=== Section Start ===
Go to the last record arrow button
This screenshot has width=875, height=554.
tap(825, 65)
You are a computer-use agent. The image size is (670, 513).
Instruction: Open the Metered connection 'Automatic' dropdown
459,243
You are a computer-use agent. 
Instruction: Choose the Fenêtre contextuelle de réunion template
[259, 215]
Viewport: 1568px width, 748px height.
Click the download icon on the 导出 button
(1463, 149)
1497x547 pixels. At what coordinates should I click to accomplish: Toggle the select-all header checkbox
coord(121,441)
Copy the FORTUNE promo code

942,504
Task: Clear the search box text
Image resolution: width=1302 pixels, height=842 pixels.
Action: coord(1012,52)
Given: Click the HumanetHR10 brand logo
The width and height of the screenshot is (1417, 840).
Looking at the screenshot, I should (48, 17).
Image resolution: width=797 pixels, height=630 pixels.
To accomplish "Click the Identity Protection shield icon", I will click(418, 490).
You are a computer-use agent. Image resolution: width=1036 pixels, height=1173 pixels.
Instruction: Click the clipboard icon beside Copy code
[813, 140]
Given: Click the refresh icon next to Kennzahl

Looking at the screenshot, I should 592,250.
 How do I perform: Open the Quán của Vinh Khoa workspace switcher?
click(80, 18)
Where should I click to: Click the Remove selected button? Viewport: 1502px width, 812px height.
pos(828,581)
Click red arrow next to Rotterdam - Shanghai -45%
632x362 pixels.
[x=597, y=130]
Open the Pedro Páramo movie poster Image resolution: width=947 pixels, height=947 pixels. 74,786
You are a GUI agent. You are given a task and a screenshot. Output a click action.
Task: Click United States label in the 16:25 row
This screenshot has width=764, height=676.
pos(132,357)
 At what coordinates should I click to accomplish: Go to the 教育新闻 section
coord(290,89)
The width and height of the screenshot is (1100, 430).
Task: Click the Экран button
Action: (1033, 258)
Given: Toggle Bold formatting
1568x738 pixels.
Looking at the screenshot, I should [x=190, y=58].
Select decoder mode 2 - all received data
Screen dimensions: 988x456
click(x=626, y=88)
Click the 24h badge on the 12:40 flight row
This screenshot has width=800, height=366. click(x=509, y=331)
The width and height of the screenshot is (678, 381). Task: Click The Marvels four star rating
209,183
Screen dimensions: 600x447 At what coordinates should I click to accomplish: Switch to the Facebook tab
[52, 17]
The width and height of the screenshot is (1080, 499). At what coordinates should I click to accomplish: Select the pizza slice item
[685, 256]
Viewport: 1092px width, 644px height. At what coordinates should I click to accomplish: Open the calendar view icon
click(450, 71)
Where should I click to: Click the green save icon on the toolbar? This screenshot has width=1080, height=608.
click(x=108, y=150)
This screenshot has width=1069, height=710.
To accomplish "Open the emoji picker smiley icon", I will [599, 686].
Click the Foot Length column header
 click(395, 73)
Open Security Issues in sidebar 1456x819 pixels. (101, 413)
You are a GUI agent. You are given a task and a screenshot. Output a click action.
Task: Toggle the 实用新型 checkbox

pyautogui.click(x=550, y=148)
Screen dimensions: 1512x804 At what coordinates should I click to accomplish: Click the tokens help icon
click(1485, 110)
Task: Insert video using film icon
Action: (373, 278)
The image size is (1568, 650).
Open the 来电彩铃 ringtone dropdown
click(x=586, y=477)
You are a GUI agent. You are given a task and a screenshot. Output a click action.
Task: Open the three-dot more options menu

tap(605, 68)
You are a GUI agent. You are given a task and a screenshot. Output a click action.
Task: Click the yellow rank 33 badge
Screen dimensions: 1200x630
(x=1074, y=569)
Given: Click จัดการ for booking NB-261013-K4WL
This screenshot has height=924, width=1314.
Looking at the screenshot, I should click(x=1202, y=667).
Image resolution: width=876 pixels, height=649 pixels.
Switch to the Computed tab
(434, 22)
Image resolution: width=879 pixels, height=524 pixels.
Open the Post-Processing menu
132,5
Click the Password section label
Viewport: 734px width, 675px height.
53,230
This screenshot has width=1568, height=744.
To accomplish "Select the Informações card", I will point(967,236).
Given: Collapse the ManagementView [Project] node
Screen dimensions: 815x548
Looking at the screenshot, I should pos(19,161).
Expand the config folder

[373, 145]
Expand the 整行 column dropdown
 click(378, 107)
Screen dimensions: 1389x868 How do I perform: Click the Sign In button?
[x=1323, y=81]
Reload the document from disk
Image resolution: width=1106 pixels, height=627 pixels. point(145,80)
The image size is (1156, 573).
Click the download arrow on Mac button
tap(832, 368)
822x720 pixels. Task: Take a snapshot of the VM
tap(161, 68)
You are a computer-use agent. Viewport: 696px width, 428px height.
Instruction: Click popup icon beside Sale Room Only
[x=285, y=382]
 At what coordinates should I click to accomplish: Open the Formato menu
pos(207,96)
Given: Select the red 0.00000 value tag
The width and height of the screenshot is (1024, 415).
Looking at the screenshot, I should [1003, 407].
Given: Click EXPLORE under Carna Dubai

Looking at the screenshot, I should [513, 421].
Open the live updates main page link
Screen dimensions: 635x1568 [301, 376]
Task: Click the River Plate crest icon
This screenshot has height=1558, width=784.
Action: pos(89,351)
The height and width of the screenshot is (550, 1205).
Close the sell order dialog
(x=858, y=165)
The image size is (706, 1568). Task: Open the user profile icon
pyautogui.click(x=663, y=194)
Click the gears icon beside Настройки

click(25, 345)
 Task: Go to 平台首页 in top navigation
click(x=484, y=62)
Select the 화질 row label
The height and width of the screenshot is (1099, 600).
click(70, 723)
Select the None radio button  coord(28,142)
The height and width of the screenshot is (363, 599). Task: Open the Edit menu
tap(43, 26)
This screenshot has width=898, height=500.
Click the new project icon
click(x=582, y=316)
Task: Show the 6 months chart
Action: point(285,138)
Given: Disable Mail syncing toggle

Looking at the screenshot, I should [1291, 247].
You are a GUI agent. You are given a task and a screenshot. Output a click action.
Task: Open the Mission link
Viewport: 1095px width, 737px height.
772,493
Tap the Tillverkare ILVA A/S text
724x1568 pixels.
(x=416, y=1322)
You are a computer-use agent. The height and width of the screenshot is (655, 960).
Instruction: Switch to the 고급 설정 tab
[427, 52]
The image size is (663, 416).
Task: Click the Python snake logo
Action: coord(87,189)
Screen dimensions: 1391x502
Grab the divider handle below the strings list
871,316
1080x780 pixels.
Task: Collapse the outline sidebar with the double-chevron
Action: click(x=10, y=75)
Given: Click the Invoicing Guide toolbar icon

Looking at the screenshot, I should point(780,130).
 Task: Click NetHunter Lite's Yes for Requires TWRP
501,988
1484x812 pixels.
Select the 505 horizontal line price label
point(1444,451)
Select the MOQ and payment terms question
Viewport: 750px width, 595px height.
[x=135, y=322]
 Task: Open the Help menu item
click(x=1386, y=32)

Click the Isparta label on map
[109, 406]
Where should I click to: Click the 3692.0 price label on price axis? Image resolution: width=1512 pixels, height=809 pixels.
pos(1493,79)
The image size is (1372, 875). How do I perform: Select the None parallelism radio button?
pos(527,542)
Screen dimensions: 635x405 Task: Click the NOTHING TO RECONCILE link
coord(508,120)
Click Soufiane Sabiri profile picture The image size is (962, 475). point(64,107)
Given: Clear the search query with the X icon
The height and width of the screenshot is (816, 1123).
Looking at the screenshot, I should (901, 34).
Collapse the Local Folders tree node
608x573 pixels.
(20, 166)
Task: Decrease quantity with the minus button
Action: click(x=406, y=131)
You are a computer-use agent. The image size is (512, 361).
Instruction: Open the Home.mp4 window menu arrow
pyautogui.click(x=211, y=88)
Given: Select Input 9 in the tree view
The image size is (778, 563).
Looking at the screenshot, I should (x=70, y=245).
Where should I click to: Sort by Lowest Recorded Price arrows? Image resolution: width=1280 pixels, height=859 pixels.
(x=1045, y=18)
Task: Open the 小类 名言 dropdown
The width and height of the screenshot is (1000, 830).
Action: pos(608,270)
=== Section End ===
The number of lines in the data holding the string "computer" is the whole answer.

6